(MATERIAL PROVIDED begins)
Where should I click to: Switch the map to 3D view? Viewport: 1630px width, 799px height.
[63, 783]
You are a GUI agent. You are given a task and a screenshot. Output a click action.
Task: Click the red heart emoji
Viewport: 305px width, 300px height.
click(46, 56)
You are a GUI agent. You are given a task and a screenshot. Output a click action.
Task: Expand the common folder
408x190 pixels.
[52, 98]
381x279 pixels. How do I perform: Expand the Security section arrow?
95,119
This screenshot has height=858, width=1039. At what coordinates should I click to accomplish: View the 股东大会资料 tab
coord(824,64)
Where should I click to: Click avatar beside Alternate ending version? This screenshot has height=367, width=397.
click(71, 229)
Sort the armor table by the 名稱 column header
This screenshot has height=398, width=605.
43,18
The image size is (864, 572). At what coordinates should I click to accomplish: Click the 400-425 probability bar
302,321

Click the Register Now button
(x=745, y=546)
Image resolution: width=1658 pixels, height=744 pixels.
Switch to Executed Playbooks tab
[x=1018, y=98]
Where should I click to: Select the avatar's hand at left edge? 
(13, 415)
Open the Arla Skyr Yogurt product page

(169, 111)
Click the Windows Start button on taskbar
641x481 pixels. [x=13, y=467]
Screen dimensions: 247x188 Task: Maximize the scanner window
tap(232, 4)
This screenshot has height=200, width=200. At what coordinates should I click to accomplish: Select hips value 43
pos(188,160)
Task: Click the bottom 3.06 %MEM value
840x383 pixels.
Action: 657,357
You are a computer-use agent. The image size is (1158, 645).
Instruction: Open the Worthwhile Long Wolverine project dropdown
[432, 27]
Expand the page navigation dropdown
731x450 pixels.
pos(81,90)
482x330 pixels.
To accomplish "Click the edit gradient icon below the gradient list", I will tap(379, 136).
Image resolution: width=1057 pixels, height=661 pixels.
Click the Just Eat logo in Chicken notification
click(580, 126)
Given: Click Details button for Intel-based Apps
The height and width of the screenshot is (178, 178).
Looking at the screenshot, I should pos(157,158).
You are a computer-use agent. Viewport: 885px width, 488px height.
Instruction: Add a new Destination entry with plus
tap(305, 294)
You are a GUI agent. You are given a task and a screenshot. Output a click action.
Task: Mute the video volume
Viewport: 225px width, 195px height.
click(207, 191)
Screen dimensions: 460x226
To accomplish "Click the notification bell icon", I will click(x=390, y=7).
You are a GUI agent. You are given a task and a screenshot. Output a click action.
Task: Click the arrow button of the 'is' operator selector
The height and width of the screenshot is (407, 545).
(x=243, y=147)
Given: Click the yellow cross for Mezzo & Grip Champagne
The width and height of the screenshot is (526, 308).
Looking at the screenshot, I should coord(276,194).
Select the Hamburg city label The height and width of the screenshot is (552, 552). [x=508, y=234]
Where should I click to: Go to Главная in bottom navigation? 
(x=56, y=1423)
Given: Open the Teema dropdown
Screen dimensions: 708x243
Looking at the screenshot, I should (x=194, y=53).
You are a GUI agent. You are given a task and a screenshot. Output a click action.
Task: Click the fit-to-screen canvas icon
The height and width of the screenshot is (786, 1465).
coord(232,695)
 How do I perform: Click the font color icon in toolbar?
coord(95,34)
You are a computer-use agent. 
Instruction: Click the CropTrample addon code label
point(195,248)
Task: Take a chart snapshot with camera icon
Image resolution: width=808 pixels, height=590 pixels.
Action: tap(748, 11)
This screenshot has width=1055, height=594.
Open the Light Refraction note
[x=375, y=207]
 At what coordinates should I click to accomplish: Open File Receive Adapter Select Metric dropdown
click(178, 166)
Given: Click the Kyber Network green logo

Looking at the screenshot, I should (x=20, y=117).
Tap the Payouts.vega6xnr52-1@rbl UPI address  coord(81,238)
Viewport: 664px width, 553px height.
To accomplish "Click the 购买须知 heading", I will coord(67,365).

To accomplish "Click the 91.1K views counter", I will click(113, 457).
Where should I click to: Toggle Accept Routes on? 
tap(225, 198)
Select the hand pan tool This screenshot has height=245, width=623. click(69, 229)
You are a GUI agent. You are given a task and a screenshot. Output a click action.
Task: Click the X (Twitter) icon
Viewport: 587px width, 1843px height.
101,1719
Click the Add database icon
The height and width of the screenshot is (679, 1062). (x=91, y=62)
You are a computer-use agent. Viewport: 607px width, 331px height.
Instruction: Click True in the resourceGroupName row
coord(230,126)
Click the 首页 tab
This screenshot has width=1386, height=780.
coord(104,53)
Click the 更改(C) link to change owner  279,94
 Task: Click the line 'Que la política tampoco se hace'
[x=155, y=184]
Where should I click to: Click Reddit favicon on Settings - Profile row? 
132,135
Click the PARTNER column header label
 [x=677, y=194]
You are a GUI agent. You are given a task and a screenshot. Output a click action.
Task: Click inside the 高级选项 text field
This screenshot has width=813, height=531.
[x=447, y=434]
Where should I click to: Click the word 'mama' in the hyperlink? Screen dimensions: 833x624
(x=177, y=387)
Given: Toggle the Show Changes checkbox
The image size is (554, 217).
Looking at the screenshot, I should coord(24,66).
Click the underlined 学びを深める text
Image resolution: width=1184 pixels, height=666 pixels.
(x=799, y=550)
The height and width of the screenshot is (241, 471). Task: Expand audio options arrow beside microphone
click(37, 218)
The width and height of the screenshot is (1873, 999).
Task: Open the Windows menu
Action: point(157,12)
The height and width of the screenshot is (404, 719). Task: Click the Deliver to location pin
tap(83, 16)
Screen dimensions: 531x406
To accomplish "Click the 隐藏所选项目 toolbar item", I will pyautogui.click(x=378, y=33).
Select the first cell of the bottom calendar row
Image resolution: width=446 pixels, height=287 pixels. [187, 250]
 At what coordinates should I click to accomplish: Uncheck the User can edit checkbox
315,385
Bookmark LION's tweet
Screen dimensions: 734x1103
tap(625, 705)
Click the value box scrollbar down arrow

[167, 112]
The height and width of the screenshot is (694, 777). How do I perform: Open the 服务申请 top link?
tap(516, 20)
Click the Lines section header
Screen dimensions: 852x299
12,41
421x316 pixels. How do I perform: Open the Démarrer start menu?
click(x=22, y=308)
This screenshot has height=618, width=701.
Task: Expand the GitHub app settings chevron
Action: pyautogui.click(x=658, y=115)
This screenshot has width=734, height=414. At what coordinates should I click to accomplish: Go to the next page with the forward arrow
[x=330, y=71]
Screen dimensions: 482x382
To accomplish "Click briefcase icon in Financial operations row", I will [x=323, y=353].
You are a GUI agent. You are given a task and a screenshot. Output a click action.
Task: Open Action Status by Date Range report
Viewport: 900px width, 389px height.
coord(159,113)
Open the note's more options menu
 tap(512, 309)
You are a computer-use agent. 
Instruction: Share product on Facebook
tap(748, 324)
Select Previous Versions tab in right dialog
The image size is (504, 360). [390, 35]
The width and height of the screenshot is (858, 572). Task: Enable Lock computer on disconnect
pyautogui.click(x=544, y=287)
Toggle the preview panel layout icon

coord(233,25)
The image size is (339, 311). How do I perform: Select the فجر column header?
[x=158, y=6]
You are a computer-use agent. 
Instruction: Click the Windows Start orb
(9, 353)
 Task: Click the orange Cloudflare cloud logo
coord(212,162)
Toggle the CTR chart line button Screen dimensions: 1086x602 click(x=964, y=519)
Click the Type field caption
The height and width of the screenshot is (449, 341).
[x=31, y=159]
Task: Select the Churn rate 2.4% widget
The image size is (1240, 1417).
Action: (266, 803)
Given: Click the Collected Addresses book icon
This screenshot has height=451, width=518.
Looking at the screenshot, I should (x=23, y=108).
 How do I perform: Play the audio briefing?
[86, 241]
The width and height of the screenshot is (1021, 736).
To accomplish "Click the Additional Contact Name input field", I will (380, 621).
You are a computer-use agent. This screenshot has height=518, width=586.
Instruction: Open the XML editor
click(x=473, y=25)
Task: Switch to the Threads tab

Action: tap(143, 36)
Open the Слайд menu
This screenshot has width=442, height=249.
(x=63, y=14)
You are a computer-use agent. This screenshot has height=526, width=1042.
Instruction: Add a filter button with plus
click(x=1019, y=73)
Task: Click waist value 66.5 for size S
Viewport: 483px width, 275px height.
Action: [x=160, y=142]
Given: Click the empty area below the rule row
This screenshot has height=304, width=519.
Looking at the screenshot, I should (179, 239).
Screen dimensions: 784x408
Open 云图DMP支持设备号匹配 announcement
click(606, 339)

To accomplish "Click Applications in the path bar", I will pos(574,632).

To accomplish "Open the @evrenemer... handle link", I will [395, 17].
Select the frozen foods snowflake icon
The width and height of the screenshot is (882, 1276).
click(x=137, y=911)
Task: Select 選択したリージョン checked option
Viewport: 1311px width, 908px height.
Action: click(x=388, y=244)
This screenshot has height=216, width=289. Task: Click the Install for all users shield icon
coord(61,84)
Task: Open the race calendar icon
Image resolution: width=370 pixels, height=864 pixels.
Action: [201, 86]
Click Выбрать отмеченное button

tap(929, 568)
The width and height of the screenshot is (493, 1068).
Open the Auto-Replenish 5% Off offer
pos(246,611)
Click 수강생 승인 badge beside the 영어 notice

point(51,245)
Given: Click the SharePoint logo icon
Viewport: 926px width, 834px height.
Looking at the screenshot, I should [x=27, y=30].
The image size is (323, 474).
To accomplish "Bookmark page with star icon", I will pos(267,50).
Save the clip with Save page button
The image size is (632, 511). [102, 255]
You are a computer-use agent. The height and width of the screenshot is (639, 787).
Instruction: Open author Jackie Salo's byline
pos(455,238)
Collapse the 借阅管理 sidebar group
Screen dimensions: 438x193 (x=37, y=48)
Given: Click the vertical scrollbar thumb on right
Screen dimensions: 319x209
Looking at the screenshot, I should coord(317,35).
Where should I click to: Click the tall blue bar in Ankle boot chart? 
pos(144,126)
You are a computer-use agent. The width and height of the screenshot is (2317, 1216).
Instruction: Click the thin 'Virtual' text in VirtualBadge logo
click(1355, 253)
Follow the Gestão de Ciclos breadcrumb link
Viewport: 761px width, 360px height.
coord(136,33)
(MATERIAL PROVIDED ends)
● **AIM OF THE TASK**
Word for word, repeat the lines that begin at the one with "Instruction: Open author Jackie Salo's byline" and continue to the end of the listing above.

● **WRITTEN ANSWER**
Instruction: Open author Jackie Salo's byline
pos(455,238)
Collapse the 借阅管理 sidebar group
Screen dimensions: 438x193 (x=37, y=48)
Given: Click the vertical scrollbar thumb on right
Screen dimensions: 319x209
Looking at the screenshot, I should coord(317,35).
Where should I click to: Click the tall blue bar in Ankle boot chart? 
pos(144,126)
You are a computer-use agent. The width and height of the screenshot is (2317, 1216).
Instruction: Click the thin 'Virtual' text in VirtualBadge logo
click(1355, 253)
Follow the Gestão de Ciclos breadcrumb link
Viewport: 761px width, 360px height.
coord(136,33)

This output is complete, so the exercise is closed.